─── SUPPLIED INFORMATION
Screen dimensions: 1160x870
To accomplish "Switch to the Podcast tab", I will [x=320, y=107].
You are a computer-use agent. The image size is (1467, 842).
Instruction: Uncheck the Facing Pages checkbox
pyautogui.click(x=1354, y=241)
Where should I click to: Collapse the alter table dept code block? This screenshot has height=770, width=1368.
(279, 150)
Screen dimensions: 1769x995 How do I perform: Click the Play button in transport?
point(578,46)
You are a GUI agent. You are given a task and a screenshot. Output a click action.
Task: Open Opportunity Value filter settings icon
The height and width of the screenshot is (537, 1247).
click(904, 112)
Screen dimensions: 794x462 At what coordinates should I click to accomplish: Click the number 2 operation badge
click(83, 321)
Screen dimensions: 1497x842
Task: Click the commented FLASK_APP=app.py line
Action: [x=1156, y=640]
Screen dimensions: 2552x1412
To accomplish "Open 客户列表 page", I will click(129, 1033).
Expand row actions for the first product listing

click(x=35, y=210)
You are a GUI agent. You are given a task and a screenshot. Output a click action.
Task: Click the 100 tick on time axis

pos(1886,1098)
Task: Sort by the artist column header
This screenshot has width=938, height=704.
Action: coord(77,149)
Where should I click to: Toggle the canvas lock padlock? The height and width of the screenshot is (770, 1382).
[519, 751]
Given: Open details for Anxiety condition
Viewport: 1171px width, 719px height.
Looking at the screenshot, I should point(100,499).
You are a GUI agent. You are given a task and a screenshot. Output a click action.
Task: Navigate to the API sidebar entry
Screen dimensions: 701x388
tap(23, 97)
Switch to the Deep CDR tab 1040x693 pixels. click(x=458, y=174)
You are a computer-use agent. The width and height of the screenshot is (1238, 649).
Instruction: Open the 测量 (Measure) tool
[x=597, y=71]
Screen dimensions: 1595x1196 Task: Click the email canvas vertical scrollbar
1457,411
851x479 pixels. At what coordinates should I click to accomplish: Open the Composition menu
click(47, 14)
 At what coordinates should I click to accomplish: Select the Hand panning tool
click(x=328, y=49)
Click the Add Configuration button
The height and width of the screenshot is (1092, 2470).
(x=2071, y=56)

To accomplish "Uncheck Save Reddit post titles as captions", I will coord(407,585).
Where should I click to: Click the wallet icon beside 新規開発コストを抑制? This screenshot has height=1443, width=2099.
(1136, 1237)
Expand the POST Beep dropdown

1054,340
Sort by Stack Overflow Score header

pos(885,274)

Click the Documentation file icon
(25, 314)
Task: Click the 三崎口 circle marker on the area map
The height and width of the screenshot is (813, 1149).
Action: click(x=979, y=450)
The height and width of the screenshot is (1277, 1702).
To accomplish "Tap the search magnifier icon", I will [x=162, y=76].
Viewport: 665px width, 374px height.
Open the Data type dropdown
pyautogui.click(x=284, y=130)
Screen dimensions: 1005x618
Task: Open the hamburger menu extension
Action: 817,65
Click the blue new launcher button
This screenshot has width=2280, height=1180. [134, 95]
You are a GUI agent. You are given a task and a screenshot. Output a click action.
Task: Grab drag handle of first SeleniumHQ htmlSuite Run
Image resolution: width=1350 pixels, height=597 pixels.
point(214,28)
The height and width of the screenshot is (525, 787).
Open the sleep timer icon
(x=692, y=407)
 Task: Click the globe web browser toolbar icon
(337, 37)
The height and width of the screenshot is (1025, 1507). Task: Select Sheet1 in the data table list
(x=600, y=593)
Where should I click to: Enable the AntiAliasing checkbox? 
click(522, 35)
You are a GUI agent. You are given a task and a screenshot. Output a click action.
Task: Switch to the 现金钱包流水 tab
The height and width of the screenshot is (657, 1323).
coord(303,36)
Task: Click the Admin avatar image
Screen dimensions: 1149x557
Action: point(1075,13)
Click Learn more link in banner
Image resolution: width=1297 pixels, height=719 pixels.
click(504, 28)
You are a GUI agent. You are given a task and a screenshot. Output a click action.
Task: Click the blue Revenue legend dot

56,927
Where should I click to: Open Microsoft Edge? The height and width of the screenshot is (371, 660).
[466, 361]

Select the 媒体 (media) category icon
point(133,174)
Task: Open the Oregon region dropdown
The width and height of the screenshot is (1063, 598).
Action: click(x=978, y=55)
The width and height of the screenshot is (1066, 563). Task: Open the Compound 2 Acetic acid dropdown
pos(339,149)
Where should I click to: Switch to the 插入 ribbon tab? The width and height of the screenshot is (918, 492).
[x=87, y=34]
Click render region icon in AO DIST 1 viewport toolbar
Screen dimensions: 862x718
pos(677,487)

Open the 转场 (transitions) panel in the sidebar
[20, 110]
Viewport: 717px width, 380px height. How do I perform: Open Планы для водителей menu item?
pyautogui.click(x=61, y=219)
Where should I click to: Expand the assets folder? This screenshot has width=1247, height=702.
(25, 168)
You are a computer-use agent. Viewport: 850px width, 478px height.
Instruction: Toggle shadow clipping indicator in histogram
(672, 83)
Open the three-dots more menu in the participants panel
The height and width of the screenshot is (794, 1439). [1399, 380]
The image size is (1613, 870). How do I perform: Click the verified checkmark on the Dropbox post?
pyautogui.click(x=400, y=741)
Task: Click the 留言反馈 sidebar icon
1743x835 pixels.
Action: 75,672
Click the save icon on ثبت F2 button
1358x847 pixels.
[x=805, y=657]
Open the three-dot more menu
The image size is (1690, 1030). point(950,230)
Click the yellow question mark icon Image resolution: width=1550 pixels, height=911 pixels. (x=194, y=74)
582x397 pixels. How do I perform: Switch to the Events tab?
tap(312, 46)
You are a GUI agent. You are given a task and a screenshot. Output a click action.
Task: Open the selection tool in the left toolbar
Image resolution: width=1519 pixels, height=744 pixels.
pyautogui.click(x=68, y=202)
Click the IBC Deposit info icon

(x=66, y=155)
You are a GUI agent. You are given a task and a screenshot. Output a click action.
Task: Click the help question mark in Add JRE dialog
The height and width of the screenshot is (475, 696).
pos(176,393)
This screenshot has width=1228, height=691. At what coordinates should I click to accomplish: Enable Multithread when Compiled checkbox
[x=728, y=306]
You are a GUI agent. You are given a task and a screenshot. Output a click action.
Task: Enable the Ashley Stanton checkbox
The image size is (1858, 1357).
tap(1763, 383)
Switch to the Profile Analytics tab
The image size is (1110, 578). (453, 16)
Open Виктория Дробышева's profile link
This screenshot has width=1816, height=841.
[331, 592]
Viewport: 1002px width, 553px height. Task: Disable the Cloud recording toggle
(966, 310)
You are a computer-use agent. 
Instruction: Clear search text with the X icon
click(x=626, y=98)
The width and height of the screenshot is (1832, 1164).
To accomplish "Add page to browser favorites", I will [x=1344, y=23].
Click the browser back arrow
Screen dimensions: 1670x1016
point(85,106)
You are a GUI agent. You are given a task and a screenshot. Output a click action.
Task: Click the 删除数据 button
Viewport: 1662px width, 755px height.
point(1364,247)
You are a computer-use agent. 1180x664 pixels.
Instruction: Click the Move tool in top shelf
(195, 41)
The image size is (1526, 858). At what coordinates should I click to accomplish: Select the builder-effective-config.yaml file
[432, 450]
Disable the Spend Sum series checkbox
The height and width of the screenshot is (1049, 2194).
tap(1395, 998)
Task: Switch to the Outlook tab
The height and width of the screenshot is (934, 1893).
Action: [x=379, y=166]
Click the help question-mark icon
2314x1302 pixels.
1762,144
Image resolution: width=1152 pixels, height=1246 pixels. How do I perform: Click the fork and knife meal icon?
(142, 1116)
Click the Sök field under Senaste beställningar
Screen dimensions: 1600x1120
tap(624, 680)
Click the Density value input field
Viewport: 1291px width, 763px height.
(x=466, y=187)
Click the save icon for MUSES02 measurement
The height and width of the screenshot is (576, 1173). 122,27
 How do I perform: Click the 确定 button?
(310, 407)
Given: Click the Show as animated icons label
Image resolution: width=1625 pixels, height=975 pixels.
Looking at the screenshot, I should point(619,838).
──────
→ TASK DETAILS: Whenever the word "computer" occurs in a line above, copy that line.

→ RESPONSE:
You are a computer-use agent. The image size is (1467, 842).
You are a computer-use agent. The width and height of the screenshot is (1238, 649).
You are a computer-use agent. Viewport: 850px width, 478px height.
You are a computer-use agent. 
You are a computer-use agent. 1180x664 pixels.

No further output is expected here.